## Work to complete
The lines to copy are those in the records below that hold the word "photo".

Dataset items

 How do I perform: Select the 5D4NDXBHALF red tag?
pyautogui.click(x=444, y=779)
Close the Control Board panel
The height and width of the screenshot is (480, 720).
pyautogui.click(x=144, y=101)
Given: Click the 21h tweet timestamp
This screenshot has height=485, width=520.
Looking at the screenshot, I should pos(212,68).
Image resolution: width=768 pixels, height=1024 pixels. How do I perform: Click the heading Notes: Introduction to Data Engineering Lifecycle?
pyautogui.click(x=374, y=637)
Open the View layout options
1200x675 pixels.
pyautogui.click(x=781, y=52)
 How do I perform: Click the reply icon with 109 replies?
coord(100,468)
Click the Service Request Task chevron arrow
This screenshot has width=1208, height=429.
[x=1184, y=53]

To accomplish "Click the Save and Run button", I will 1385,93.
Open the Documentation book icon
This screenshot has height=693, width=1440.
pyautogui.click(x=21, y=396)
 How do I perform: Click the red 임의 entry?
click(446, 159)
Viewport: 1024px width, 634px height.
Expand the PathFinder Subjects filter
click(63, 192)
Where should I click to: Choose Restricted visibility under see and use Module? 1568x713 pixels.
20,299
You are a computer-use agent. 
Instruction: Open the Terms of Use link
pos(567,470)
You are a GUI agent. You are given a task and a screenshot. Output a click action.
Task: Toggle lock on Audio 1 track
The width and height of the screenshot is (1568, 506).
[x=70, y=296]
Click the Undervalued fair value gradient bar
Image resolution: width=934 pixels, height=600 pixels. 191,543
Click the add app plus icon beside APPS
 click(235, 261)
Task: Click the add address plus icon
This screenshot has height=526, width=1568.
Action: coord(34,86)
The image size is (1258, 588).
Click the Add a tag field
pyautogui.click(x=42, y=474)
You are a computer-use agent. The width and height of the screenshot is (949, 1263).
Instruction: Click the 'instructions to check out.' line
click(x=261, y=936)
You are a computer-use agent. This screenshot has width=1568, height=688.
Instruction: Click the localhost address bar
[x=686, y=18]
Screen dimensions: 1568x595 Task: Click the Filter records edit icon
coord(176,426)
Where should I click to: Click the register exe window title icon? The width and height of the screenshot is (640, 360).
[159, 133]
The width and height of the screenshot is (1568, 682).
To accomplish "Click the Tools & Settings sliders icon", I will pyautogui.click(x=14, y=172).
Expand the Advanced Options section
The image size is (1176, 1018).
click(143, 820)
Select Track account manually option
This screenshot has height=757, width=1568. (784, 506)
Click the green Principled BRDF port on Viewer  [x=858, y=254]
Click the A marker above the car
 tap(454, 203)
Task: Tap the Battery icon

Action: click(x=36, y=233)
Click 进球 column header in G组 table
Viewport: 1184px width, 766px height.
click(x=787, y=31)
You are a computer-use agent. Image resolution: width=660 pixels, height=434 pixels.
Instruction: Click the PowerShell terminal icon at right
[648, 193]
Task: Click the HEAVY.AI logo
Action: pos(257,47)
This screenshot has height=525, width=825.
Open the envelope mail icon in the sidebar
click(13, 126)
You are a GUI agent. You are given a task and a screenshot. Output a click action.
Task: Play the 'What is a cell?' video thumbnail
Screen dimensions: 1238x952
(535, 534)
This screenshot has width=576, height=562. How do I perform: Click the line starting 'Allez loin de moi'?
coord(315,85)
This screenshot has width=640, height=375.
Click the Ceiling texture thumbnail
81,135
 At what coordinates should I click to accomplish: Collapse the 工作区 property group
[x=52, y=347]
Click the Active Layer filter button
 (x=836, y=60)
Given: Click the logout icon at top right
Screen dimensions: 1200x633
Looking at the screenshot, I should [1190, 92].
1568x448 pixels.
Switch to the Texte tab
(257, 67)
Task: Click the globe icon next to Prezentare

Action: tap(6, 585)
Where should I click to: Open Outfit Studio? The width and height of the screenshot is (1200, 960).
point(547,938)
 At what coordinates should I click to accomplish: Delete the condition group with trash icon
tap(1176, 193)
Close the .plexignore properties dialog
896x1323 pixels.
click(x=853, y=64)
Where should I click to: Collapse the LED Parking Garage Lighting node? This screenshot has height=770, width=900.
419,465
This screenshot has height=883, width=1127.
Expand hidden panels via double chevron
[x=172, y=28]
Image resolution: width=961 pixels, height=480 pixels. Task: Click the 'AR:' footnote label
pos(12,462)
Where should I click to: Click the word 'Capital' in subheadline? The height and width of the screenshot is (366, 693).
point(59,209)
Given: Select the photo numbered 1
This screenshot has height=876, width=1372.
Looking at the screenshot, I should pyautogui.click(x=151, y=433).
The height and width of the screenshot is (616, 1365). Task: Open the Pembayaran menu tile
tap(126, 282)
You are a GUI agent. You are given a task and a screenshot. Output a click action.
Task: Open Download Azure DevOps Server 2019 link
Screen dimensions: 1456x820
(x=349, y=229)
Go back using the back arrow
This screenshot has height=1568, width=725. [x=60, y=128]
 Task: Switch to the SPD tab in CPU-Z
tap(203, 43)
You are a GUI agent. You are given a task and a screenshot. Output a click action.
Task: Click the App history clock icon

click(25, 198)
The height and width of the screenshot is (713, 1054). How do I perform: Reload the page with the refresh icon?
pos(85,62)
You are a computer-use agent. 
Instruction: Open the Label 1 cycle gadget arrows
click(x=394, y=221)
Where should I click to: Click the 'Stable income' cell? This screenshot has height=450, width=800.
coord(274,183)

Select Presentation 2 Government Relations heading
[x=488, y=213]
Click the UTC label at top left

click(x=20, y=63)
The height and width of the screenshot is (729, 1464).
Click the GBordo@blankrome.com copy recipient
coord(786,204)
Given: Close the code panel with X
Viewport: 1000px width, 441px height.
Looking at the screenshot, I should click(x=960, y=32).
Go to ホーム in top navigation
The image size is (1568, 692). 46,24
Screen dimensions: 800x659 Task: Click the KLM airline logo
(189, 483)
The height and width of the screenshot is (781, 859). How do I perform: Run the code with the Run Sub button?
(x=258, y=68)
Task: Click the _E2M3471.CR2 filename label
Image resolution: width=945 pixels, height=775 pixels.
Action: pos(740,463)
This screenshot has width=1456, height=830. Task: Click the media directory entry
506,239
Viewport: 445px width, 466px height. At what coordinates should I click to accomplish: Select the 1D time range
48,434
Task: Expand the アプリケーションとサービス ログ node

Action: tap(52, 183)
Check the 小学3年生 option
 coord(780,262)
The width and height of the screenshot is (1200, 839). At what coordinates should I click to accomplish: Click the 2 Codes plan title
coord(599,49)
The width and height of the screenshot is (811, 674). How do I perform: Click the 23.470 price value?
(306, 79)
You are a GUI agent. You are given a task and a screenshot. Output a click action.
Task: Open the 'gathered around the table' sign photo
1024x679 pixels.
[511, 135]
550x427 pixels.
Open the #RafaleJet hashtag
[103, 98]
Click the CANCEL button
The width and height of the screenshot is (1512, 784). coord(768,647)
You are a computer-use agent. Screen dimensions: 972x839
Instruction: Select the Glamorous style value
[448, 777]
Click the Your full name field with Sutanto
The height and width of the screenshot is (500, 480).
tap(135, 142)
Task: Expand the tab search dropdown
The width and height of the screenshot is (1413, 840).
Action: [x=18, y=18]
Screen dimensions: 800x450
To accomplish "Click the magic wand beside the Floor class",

## Solution to this problem
Given: Select the photo numbered 1
Task: Open the 'gathered around the table' sign photo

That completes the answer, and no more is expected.